(Stored data)
>>>>

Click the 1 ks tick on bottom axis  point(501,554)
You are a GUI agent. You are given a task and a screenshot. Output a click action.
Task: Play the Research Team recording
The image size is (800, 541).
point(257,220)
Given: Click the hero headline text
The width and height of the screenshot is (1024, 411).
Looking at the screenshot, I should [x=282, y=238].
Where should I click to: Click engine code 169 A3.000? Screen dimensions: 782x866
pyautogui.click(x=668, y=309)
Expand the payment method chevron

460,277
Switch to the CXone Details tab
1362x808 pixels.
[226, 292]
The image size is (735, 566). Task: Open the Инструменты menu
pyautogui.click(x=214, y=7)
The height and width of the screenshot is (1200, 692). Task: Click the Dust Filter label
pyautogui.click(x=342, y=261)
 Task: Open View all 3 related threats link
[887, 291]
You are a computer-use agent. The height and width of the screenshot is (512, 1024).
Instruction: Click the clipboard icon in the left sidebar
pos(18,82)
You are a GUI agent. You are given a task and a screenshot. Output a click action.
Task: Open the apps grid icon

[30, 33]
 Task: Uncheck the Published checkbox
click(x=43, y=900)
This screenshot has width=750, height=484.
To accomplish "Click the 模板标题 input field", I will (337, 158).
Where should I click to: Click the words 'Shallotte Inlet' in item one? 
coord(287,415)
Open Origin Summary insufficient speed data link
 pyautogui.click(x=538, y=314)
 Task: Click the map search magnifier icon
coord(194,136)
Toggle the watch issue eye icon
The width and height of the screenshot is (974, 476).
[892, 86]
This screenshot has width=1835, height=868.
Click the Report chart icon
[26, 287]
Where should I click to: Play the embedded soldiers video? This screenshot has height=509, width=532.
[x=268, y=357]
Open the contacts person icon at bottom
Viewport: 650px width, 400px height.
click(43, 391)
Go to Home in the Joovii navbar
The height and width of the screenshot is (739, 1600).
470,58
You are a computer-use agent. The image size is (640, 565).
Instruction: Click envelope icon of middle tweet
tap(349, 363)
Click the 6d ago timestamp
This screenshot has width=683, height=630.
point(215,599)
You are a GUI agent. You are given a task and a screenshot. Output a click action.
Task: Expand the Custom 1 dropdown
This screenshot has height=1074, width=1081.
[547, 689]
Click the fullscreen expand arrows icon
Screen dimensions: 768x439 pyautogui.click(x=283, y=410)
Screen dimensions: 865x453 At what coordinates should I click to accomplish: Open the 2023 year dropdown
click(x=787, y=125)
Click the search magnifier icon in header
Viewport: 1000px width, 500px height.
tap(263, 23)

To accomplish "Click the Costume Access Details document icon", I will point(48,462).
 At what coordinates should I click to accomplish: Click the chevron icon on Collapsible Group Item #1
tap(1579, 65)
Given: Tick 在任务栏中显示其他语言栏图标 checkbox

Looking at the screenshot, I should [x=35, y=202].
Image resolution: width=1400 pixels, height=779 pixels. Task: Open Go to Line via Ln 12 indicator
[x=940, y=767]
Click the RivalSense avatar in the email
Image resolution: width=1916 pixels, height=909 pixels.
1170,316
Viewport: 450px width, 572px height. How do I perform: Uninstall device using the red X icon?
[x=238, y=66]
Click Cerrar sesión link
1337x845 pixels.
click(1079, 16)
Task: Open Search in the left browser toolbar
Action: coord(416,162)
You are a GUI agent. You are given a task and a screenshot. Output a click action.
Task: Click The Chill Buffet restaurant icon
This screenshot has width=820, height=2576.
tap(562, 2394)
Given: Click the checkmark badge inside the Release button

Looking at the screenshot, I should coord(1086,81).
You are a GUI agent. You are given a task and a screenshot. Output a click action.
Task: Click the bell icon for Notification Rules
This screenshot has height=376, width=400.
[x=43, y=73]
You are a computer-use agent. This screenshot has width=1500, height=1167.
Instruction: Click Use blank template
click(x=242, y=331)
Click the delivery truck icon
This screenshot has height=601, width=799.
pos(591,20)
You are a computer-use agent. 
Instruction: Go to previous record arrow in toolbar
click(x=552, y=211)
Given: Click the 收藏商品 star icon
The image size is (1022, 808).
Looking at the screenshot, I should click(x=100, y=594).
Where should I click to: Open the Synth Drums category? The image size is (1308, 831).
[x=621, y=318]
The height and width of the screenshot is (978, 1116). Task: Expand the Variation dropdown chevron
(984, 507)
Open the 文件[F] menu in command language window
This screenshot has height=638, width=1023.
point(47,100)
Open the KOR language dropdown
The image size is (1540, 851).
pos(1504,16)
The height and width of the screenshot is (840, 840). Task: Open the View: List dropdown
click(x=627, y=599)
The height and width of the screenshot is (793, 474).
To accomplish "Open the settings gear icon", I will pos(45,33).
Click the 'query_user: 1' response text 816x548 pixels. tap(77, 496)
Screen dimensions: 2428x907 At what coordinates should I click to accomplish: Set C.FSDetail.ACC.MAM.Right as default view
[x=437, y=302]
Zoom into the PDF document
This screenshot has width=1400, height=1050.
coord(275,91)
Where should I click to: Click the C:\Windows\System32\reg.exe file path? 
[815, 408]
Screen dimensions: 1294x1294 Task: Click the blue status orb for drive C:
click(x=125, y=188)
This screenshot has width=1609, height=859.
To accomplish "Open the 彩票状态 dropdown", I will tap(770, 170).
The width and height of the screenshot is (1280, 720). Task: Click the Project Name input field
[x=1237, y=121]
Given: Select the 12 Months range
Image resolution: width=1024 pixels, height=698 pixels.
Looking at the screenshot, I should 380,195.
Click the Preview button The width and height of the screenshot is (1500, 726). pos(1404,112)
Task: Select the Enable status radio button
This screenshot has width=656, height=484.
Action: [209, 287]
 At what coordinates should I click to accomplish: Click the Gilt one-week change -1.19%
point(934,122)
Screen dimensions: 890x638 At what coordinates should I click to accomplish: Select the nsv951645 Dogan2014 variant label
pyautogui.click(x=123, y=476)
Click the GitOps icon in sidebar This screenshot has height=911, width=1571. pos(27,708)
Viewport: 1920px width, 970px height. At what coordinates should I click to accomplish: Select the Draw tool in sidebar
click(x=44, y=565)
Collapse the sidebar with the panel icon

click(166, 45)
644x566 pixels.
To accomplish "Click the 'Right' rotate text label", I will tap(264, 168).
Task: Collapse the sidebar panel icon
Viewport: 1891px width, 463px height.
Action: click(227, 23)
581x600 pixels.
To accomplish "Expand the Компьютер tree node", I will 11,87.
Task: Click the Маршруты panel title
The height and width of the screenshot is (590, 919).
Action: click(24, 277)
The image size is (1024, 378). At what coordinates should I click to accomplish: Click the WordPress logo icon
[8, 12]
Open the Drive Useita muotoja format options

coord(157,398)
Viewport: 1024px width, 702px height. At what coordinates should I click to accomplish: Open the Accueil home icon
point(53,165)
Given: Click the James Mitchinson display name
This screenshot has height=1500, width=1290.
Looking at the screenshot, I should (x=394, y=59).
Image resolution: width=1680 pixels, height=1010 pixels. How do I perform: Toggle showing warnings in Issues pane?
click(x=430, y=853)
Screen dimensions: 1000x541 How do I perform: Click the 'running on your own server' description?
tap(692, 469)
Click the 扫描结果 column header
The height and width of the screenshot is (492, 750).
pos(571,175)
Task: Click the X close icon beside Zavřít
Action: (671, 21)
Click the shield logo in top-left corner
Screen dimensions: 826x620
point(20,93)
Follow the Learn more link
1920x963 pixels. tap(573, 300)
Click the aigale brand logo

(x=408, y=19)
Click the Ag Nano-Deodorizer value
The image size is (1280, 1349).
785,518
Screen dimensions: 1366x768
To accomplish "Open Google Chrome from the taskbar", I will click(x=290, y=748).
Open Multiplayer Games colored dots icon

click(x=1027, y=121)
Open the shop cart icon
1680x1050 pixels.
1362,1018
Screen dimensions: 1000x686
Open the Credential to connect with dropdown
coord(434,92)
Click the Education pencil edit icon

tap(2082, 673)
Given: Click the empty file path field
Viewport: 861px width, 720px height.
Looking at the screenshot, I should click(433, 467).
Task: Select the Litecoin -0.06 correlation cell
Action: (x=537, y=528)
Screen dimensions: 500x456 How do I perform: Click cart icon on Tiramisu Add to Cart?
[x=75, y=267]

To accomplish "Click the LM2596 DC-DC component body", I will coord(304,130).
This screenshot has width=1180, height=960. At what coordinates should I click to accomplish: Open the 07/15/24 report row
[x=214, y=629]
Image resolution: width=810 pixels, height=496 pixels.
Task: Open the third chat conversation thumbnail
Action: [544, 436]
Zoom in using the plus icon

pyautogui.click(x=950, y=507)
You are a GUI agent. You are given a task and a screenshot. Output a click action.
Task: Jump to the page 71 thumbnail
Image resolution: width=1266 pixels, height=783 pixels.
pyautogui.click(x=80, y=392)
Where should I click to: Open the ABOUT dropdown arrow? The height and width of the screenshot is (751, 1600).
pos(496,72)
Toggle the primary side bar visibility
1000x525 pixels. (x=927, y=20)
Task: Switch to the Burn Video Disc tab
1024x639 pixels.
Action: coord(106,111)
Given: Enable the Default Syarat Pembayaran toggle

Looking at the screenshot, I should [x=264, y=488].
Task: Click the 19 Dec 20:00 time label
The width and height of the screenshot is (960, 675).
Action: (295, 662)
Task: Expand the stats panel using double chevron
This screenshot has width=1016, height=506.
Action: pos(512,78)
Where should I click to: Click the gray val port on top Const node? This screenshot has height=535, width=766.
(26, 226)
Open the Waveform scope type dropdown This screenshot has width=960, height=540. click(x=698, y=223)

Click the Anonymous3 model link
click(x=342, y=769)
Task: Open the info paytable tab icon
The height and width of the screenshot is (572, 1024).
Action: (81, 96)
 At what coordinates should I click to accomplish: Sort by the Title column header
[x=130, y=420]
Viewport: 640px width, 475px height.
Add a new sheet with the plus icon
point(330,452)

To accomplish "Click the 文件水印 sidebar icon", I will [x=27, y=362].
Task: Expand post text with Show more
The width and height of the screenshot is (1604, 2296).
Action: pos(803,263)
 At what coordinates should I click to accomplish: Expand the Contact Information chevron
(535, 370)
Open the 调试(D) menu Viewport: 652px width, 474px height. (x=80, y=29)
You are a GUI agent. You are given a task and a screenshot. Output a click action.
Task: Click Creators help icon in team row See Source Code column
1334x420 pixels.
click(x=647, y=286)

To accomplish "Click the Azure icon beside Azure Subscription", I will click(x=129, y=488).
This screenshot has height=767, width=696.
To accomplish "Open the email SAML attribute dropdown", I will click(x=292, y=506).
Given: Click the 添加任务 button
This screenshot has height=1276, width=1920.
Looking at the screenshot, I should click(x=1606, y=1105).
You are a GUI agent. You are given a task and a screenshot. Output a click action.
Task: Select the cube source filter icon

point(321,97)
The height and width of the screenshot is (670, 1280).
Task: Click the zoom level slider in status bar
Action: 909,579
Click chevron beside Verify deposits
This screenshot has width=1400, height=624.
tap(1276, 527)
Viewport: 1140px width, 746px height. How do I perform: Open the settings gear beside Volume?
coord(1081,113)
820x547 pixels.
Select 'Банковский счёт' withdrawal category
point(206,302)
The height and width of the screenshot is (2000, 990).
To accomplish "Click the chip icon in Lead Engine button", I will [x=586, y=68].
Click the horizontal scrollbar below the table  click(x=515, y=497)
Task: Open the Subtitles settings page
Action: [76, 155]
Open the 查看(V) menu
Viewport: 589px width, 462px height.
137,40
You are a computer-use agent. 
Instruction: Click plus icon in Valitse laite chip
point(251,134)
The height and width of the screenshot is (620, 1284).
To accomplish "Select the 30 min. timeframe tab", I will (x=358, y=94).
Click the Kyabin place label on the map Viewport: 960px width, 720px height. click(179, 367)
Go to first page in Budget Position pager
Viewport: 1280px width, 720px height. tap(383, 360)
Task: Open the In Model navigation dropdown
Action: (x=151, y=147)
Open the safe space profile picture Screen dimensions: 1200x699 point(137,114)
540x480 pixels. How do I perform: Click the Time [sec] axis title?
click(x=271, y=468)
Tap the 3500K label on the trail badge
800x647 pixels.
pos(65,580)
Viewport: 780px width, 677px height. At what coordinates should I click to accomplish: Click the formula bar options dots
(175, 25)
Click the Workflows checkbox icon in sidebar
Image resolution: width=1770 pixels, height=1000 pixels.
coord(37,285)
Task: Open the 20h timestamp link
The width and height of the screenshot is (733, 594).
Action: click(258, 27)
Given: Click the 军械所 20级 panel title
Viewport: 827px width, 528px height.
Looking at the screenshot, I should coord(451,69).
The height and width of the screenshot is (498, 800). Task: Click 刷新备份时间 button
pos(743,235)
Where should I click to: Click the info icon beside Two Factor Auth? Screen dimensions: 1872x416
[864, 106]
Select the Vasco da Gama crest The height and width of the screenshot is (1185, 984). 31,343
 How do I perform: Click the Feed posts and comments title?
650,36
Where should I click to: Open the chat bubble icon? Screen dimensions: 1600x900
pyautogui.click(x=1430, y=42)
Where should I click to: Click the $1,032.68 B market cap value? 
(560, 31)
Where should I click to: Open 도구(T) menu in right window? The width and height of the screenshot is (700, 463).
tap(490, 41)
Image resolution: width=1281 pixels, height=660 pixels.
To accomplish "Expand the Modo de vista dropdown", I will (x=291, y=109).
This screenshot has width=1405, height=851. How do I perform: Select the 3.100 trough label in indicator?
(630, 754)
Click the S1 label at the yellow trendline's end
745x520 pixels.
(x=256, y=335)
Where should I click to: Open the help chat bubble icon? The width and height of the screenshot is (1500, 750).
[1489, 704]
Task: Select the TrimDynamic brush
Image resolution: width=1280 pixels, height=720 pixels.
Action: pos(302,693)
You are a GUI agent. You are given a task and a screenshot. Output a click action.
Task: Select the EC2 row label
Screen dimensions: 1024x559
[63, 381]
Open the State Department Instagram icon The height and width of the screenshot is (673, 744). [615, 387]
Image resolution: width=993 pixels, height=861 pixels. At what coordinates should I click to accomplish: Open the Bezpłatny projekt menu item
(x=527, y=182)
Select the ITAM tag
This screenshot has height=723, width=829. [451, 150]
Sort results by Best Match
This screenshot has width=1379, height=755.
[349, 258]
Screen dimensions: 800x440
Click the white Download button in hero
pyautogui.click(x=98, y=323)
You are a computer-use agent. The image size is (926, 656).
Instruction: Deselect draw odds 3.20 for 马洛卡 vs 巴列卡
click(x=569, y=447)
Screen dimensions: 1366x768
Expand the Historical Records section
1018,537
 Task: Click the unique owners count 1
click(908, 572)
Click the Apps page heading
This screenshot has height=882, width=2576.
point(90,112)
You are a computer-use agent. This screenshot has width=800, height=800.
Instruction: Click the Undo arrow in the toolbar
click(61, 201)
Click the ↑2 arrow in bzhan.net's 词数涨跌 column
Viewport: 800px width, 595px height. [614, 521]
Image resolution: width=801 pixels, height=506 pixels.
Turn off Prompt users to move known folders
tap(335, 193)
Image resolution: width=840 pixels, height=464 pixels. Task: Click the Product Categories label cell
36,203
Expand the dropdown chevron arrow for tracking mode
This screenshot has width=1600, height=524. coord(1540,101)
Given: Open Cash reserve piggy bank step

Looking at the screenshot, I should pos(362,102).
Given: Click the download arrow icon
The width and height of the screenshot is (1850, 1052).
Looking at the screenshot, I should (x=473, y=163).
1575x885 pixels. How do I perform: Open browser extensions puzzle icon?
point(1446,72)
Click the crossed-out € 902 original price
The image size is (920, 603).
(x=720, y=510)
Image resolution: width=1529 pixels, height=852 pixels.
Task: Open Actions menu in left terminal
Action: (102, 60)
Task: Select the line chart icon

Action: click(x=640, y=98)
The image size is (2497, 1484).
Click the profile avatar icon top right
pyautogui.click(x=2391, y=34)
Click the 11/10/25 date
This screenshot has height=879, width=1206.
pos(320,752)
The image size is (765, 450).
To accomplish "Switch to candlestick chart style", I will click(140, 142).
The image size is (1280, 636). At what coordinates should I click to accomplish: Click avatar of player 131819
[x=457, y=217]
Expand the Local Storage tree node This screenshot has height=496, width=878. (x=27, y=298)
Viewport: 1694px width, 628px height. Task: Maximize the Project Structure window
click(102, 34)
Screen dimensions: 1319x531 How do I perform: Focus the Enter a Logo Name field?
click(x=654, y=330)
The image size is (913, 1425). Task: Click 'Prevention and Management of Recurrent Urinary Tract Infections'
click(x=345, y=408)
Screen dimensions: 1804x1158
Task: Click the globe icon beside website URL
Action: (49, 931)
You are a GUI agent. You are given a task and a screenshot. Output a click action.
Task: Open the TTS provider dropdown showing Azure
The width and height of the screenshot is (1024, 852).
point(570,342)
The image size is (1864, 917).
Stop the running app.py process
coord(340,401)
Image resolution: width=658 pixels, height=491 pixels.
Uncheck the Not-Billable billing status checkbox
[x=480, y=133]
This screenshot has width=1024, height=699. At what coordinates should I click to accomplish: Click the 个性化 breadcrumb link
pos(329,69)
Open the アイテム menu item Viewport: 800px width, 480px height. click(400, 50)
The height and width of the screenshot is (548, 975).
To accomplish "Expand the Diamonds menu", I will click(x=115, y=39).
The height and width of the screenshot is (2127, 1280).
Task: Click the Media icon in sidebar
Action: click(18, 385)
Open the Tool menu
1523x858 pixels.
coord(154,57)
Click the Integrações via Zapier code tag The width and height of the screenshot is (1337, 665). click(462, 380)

<<<<

__TASK BRIEF__
Wherever the string "text" occurs in the records, copy the line it is in.

__YOUR SOLUTION__
Given: Click the hero headline text
Click the 'query_user: 1' response text 816x548 pixels. tap(77, 496)
To accomplish "Click the 'Right' rotate text label", I will tap(264, 168).
Task: Expand post text with Show more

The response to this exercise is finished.